Use of cta-ops-verify-tape

Hi Richard,

Thanks for this. The above merge request link seems to be gone. Please let me know when the change will be merged to the main/master branch of the cta-ops tools.

Best,

George

Hi,

Really sorry for nagging! Is there update on the change of ops tools’s source code?

Thanks,

George

Dear George,

Apologies for the delay.

I merged the changes from Richard. The following 3 files have changed:

cta-ops-config.yaml
tools/pip/tapeadmin/src/tapeadmin/__init__.py
tools/pip/tapeverify/src/tapeverify/cta_verify_tape.py

Can you please try to pull the latest version and let me know how it goes?

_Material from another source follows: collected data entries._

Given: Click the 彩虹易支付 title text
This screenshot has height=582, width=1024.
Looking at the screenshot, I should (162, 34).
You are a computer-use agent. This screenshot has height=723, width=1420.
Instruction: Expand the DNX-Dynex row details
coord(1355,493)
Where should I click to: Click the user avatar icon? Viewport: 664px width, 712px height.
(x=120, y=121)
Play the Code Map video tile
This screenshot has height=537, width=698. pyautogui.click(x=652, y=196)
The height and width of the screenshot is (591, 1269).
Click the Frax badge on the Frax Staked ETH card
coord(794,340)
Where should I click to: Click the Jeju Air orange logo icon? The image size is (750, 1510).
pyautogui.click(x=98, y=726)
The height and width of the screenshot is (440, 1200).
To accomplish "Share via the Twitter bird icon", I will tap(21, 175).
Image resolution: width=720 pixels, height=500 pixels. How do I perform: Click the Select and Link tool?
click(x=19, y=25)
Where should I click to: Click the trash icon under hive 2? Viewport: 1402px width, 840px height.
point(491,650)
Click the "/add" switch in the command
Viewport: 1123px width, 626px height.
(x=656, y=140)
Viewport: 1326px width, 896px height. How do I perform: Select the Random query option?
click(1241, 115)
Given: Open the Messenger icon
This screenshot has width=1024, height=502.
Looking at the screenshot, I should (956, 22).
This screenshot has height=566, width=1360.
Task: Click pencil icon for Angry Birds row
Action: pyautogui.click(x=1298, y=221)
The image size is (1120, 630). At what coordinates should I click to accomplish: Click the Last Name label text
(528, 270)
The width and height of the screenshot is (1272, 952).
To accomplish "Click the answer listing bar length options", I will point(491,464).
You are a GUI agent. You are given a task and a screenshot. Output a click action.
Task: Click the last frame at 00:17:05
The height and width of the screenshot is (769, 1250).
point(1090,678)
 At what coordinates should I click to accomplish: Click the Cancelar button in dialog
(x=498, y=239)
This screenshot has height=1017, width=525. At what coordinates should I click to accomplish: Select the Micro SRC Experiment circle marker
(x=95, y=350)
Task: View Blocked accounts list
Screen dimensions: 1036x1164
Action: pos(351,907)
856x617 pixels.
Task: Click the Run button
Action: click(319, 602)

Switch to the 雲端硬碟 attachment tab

If this does not resolve the problem, the next step I can propose is to have a remote debug session with you. Either I connect to your servers or you share your screen in Zoom and I will tell you what commands to type.

Regards,

Vladimir

Hi George,

Please excuse me for not getting back to you - I thought the issue was solved by Richard’s MR and did not look any further into it.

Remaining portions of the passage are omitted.